Firestore Android get stuck permanently after a large volume of mutations #5417

fanwgwg · 2023-10-13T15:29:07Z

[READ] Step 1: Are you in the right place?

Issues filed here should be about bugs in the code in this repository.
If you have a general question, need help debugging, or fall into some
other category use one of these other channels:

For general technical questions, post a question on StackOverflow
with the firebase tag.
For general Firebase discussion, use the firebase-talk
google group.
For help troubleshooting your application that does not fall under one
of the above categories, reach out to the personalized
Firebase support channel.

[REQUIRED] Step 2: Describe your environment

Android Studio version: Android Studio Giraffe | 2022.3.1 Patch 2
Firebase Component: Firestore
Component version: com.google.firebase:firebase-bom:32.3.1

[REQUIRED] Step 3: Describe the problem

During our development (our app is already in production with Firestore for nearly a year so we're very familiar with the Firestore Android SDK), we spotted one rare issue that we've never experienced before, which is Firestore getting stuck permanently after a large volume of mutations on the client side. Although this is our first time experiencing the issue, after days of debugging we couldn't find any reason why it was getting stuck, here's what we happens:

We're using the same device that we've be constantly using for app development throughout the last year.
We're certain that there was no internet connection issue. As our app is designed to work both offline and online, so we're very familiar with Firestore and knows that its Task won't complete if there was no internet connection, because it can only complete when a write is committed on server
After a large volume of mutations, in a roughly sequence of inserting thousands of documents -> deleting thousands of documents -> inserting thousands of documents -> etc (about ~10 times), Firestore got stuck because we waited for more than 1 day (24 HOURS), but still Firestore couldn't complete its operations. We were verifying that it's getting stuck by issuing a dummy call to Firestore, which to delete a non-existent document, however, this Task never completed, failed or cancelled.
While firestore got stuck, we used Profiler inside Android Studio and can see that FirestoreWorker has been running 100% of the CPU time (of its own thread).
We kept the device connected, charged and on idle for 3 days, but the dummy call (deletion of non existence document) still couldn't complete.
We tried restarting the app many times, but it never recovered from the "stuck" state

As of right now, we've already re-installed our app yesterday to recover from this issue. However, while we were debugging the issue, we did dump the Firestore database at that time, because I thought it might be helpful for Firestore engineers to investigate. Here's the link to the DB. The db itself is gigantic, at size of > 1GB, our app does not override any Firestore's persistence settings, so everything about offline persistence should be the default.

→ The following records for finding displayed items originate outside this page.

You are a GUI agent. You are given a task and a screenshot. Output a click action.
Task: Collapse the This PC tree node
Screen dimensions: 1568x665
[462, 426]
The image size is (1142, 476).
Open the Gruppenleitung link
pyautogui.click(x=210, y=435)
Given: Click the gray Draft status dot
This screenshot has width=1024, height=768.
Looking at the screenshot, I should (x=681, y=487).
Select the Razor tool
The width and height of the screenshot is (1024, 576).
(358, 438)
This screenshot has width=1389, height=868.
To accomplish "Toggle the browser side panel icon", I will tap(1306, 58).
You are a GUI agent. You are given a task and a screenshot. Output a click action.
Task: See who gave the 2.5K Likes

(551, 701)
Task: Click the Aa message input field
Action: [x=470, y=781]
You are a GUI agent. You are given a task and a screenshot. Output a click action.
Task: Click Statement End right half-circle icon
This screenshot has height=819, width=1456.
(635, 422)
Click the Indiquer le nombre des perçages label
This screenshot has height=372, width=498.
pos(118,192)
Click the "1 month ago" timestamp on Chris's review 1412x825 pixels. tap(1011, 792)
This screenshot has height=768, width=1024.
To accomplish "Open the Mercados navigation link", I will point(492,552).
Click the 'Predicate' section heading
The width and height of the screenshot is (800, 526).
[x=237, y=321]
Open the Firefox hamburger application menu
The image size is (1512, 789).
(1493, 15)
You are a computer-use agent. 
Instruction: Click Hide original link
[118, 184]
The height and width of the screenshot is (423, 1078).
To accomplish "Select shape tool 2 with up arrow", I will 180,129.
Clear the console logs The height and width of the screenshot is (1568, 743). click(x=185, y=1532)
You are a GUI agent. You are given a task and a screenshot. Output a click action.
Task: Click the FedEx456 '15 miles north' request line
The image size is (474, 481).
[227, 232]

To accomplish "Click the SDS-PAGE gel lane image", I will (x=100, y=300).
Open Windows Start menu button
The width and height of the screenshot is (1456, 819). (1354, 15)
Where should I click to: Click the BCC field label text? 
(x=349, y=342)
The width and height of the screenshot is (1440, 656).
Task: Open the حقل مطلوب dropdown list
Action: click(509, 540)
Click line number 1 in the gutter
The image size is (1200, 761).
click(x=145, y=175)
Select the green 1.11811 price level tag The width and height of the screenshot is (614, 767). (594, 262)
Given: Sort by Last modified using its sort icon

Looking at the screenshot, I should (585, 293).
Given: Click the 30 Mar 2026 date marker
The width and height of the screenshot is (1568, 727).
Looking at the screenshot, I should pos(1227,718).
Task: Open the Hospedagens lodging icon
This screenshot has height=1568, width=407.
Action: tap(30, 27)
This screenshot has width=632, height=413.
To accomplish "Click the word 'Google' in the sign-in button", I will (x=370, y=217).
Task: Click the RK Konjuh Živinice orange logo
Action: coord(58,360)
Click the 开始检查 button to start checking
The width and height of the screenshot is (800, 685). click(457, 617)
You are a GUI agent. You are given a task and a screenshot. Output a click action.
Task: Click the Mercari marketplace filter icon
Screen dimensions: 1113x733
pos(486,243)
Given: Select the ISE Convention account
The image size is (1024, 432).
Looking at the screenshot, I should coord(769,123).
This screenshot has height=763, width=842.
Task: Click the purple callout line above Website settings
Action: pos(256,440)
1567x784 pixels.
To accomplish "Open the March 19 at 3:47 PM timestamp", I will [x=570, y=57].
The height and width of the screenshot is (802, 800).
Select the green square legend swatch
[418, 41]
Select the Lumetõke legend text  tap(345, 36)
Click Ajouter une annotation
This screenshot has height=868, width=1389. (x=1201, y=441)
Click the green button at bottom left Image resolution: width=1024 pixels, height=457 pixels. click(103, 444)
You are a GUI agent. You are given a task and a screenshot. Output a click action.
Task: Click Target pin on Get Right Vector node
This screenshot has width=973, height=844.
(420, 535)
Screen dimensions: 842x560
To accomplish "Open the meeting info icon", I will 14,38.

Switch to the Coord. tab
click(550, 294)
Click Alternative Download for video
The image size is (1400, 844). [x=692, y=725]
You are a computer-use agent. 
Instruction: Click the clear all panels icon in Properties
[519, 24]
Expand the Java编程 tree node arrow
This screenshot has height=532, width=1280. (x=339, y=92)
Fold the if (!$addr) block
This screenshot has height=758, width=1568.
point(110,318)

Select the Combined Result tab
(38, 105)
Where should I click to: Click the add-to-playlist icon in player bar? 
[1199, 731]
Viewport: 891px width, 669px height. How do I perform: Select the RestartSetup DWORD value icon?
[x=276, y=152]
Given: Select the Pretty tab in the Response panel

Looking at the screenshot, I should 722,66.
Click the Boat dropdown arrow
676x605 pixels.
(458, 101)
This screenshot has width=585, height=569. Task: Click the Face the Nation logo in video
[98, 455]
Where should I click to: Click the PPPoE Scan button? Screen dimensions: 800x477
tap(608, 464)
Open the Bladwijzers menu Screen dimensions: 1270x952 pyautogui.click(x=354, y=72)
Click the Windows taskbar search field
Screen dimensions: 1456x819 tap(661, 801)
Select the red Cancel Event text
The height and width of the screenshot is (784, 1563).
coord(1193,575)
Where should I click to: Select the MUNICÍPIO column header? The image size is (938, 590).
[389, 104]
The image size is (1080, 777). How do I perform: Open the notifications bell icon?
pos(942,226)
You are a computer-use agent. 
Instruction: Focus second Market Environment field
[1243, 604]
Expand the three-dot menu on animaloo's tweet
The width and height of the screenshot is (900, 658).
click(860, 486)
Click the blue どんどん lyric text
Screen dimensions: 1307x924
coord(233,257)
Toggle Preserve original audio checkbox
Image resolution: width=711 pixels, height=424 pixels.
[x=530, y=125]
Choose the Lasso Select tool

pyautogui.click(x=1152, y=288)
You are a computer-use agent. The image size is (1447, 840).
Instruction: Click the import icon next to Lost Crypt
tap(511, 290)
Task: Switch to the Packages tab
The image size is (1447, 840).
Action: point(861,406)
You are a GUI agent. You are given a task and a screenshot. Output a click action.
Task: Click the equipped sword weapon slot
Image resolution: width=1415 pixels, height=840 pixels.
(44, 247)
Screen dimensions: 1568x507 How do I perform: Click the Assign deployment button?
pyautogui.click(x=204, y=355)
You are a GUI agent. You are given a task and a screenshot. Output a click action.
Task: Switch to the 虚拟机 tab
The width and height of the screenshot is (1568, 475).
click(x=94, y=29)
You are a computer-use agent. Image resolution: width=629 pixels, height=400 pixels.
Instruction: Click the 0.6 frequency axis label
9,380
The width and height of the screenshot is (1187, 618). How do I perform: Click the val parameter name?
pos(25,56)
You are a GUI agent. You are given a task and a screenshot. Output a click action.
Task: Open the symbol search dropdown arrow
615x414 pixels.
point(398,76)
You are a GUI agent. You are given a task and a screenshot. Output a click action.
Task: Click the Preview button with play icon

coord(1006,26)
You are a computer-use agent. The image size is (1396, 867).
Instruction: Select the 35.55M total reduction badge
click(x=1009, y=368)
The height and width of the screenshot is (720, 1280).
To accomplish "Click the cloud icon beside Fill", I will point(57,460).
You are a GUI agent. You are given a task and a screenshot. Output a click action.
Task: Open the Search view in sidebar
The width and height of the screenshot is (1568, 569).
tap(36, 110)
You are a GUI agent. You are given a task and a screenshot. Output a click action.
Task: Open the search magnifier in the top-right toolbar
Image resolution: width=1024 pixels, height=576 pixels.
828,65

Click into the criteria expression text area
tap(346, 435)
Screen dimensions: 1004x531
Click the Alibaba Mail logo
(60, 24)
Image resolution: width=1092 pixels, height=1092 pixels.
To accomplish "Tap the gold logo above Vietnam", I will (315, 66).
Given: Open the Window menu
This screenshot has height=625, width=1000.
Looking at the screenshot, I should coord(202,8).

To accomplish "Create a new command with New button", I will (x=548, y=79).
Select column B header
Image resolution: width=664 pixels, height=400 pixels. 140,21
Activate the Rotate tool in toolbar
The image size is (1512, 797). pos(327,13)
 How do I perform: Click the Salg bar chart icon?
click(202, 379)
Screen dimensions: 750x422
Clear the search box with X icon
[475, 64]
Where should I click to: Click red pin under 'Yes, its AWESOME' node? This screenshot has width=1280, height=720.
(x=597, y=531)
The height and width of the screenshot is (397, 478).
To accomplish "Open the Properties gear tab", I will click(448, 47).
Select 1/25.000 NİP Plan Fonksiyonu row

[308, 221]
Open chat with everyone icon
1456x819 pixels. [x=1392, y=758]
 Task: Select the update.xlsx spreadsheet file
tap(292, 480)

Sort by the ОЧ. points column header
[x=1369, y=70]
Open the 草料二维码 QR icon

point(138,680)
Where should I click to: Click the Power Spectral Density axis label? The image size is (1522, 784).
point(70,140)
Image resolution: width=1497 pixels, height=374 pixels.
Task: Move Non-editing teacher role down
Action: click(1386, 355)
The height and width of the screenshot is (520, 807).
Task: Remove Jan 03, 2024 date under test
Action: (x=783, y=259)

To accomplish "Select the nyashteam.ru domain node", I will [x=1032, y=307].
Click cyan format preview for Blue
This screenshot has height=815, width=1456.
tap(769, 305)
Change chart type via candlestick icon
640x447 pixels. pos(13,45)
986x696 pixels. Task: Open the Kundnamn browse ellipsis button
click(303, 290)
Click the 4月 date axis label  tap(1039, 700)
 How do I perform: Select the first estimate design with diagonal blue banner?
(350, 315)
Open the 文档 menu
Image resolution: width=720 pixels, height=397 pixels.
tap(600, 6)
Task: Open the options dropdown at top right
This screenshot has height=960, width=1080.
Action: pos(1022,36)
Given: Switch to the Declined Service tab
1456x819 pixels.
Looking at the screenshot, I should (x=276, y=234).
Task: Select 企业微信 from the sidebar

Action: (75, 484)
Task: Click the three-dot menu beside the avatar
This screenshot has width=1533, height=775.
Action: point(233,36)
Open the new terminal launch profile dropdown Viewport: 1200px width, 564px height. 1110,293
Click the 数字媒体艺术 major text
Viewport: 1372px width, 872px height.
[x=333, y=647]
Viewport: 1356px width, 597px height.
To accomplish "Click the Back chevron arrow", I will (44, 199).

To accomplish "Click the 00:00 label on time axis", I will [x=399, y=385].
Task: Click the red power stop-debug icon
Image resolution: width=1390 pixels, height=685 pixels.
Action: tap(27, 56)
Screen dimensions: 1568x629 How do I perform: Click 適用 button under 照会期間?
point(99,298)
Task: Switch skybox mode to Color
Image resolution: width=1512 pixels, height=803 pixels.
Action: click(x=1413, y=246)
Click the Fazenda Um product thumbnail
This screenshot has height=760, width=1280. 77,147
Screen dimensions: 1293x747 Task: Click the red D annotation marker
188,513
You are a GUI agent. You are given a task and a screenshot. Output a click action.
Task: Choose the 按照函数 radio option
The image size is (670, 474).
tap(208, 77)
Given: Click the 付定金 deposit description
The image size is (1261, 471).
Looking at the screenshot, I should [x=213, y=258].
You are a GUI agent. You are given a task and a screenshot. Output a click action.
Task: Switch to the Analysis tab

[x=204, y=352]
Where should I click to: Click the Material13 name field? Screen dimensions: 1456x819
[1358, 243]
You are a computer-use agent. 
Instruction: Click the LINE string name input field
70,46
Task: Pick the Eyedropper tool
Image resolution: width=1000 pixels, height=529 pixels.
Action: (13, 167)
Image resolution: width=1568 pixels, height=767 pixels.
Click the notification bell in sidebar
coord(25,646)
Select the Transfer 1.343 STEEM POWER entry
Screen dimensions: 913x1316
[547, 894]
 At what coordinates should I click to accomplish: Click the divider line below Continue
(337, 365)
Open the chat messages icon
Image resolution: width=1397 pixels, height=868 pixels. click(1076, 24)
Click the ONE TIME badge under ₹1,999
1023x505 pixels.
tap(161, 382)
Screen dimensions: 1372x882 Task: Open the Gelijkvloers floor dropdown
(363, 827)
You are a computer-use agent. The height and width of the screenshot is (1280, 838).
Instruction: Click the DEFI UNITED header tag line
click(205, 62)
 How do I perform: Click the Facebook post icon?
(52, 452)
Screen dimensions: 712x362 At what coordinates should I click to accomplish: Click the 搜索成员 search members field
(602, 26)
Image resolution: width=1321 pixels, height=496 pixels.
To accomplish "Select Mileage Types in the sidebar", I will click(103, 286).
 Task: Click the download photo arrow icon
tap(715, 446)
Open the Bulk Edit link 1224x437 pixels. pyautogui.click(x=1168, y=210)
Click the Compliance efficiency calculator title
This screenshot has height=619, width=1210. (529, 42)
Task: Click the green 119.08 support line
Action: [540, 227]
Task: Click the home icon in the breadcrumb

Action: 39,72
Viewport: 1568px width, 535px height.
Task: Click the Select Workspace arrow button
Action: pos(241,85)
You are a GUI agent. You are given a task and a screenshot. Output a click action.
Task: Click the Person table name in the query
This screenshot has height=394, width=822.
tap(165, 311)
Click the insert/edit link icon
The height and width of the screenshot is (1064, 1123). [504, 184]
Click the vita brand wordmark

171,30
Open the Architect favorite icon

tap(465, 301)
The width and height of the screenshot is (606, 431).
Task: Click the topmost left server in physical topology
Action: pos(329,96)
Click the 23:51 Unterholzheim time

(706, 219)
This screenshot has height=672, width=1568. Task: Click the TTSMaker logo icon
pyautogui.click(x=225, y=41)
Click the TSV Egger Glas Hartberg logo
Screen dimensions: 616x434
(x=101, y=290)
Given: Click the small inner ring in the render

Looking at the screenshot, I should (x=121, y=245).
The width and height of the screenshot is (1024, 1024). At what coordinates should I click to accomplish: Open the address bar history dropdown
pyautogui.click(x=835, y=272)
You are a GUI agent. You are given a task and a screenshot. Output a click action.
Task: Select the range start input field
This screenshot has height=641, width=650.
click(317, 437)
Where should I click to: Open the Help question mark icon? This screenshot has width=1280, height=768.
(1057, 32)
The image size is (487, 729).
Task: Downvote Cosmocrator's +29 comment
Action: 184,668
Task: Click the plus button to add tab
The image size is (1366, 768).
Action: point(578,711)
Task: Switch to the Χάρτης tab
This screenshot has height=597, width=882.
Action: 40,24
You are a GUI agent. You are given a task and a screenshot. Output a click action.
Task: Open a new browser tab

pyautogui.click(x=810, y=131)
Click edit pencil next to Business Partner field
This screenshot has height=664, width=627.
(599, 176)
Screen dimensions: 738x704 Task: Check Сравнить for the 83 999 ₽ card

We've filed a support case to Firebase Support earlier (last week) with case number 10250473, however, they said they were to spot any issue on the server side and suggested me to contact the client SDK team directly.

Steps to reproduce:

Ever since then, we never encountered the issue again. Similarly during our ~1 year development with Firestore Android SDK, that was the only time we encountered the issue. We believe that it could be a rare case, however, when the issue does happen, it is SERIOUS because the only way to get out of it is to uninstall and reinstall the app. Therefore, we're kindly asking Firestore team to take a look at this issue.

Relevant Code:

Explained above

The text was updated successfully, but these errors were encountered:

milaGGL · 2023-10-13T18:29:00Z

Hi @fanwgwg, thank you for reporting this issue. I am unable to download the DB via the link provided. Could you please check if there are any abnormal transactions that trying to mutate a same document at the same time, or anything that would caught your eyes?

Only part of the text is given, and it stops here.